CEOs and Managers of India’s new fast growing LCCs, predicted the real battle for passengers will be based on the most innovative and widest distribution channels.This conclusion came at the Low Cost Airline panel discussion at the Centre for Asia Pacific Aviation’s (CAPA) 2nd Annual Middle East and Indian Subcontinent Aviation and Tourism Investor Summit.

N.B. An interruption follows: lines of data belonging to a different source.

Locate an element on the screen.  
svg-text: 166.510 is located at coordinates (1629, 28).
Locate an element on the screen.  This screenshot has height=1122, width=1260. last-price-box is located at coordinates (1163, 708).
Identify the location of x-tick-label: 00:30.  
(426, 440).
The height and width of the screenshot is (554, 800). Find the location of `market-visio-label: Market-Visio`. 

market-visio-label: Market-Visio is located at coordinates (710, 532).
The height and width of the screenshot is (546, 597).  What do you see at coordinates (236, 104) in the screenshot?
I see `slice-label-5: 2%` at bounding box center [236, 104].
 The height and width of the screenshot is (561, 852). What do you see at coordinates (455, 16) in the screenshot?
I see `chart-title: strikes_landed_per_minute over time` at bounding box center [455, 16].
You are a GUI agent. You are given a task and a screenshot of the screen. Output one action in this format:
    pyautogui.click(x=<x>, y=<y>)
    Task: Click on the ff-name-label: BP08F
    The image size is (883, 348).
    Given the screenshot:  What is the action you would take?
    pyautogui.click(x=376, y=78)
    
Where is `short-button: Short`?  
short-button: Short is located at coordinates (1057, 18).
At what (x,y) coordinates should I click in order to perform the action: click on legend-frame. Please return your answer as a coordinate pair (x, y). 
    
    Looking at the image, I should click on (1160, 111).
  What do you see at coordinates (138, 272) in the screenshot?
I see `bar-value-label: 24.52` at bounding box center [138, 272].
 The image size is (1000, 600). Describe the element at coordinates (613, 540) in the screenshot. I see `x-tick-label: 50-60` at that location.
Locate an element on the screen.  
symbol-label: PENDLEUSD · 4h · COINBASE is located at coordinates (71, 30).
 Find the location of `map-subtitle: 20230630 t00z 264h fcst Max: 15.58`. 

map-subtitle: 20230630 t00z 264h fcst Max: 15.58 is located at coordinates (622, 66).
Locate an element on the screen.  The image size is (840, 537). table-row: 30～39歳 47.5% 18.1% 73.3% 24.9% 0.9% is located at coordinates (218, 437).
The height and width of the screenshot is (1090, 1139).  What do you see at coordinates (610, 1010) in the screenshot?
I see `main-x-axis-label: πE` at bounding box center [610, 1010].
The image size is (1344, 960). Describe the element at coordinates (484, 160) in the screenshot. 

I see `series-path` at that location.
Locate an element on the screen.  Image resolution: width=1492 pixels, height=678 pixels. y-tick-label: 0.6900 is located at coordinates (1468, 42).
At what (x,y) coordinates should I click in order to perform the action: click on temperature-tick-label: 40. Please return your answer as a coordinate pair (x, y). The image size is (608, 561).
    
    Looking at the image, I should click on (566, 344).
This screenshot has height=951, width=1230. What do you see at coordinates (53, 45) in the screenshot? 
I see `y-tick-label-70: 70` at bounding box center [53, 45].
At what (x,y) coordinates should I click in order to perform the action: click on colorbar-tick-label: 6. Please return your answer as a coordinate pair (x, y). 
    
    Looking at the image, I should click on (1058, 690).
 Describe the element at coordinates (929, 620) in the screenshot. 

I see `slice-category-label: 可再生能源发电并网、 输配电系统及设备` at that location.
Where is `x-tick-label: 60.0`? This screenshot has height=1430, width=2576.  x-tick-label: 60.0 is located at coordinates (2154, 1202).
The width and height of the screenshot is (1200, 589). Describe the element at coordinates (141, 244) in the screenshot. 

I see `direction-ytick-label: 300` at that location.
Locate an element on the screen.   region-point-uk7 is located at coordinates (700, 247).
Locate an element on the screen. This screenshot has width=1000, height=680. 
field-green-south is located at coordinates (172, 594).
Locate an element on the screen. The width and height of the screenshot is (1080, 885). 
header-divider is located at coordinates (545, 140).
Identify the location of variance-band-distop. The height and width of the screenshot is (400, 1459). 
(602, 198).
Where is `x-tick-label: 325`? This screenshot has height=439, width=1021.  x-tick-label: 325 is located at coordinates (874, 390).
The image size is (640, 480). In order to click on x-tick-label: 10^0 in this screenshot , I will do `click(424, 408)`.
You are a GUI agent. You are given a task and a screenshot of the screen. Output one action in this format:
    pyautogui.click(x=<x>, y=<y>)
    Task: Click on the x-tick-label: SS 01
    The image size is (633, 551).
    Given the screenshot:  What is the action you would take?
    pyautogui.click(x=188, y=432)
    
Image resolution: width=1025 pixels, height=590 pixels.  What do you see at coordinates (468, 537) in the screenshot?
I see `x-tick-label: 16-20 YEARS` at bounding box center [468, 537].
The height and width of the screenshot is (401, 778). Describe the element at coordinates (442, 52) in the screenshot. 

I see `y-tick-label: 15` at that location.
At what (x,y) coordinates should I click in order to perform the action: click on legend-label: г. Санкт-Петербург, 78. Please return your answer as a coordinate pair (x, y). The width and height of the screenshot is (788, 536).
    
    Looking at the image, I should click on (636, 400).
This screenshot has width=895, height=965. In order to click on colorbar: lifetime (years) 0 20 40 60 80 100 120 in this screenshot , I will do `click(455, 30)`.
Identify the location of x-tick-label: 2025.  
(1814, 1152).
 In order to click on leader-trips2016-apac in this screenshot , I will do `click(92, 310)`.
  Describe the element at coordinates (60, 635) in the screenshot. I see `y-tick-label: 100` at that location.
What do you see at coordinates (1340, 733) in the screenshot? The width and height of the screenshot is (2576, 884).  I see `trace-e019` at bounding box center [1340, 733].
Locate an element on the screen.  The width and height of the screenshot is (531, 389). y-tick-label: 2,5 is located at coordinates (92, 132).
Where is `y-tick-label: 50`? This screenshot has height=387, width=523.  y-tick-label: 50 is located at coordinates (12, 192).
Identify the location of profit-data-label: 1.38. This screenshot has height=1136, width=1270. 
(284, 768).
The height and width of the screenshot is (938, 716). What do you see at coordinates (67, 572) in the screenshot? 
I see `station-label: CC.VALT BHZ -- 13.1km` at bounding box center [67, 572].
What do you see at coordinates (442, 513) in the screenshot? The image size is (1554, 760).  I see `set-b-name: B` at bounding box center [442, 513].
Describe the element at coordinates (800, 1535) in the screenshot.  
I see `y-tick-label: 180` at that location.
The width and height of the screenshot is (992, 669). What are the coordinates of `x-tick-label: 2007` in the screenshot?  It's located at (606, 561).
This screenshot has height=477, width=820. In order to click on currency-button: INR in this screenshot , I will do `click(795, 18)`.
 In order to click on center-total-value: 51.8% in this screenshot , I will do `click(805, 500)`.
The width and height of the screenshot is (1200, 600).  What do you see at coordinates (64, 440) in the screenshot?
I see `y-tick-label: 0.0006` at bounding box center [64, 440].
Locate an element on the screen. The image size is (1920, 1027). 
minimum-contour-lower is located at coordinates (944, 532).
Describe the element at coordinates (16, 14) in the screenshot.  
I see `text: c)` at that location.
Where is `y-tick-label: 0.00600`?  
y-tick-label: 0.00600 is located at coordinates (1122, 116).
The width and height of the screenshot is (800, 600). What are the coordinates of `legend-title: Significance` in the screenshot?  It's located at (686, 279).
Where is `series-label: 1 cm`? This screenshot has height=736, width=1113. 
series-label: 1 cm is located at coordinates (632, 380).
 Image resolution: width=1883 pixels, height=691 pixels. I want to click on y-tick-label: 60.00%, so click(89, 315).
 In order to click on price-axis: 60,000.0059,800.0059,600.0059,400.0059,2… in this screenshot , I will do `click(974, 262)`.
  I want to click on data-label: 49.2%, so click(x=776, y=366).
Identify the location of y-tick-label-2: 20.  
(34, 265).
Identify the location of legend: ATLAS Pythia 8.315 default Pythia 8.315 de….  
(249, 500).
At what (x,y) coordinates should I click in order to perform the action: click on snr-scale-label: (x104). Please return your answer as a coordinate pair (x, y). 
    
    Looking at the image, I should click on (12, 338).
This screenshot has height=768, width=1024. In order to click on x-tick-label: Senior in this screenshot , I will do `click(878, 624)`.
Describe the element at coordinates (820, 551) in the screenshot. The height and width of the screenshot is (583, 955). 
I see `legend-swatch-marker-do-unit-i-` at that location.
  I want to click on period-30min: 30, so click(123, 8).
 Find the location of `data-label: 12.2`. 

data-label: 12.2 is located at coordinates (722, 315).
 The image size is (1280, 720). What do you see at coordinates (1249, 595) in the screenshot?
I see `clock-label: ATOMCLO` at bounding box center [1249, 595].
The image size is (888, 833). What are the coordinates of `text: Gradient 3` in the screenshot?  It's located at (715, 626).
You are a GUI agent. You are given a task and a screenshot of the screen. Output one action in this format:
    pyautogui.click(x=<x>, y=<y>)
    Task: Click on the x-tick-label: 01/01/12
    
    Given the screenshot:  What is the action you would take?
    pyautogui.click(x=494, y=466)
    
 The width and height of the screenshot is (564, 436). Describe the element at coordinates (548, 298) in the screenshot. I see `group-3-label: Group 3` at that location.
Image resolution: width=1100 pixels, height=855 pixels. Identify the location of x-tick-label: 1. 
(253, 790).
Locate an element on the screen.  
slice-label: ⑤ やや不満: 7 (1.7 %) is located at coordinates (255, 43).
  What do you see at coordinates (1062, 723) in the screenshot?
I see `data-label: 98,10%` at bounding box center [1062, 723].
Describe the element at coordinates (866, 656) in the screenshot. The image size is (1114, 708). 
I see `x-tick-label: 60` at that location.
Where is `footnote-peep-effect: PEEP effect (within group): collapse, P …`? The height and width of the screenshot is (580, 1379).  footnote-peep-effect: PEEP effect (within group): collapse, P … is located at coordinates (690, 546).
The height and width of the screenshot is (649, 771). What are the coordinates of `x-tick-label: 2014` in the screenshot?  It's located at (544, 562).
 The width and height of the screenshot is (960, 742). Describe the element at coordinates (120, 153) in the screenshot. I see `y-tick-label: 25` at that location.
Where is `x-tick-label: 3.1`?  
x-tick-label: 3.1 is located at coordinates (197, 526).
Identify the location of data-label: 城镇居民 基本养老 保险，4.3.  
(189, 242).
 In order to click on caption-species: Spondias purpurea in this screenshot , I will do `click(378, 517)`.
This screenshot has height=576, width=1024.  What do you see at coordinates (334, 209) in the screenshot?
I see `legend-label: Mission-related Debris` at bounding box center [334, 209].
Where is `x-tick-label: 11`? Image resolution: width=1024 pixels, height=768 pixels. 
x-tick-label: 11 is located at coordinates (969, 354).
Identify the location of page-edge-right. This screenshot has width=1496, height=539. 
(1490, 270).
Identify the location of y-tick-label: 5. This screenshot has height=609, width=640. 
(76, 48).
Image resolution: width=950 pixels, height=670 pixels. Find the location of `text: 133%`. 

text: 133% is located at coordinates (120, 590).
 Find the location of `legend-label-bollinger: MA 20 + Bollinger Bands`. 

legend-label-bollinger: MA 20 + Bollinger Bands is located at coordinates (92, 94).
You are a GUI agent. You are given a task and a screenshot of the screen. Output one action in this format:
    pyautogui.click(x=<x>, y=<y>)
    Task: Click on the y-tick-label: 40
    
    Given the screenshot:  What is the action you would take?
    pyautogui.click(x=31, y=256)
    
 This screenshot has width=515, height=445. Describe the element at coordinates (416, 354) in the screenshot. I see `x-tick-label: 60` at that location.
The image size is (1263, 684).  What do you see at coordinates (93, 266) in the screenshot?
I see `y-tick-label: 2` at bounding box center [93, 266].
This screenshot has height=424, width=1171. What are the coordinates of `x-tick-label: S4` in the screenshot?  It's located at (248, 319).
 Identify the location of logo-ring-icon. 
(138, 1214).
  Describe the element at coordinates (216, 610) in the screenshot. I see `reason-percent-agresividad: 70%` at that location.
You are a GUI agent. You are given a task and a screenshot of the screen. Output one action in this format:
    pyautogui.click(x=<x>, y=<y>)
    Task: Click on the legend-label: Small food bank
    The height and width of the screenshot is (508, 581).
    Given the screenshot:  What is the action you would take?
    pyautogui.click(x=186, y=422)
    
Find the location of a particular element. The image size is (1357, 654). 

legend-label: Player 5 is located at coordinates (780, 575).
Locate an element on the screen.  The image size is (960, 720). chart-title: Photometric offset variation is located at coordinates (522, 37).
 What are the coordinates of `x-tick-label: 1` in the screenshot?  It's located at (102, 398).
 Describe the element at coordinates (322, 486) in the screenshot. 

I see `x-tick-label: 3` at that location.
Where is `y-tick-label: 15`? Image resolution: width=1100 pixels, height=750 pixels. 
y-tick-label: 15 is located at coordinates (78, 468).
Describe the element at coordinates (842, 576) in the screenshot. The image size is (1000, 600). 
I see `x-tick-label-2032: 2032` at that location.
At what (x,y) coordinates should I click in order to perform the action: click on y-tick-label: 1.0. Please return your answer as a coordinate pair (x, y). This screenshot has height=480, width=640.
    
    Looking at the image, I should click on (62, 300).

“The real battle will be in the air, not in the sky. Distribution has to be available very close to the customer. Any passenger will be able to transact a GoAir ticket within 20 metres of their home or workplace,” promised Mr Wadia, Managing Director of Go Air, at the CAPA Investor Summit.

Mr Wadia was speaking on a panel of LCC CEOs, including Ajay Singh, Director of SpiceJet and Warwick Brady, COO of Air Deccan at the CAPA Summit held in Mumbai last week.

GoAir has introduced a range of innovative and exclusive distribution channels, including cyber cafes, public phone booths and petrol stations, to reach a potential travel market of 250 million people. This strategy contrasts with SpiceJet, which, given the low levels of credit card and internet penetration in the India, sells an impressive 70% of its fares online.

“Indians are extremely innovative people. If they know there is a cheaper fare on the net, they will find a way of to get it. They will use the internet at work and borrow their friends credit cards,” explained Mr Singh, Director of SpiceJet, which has grown rapidly to a 6% market share since launching in May 2005.


“Indians will climb through hot coals to get low fares,” said Mr Brady, explaining the 30% growth rate in passengers experienced in India. Brady, previously with Europe’s largest LCC, Ryanair, described as “explosive” the potential of Indian air travel as low fares stimulate demand across the country.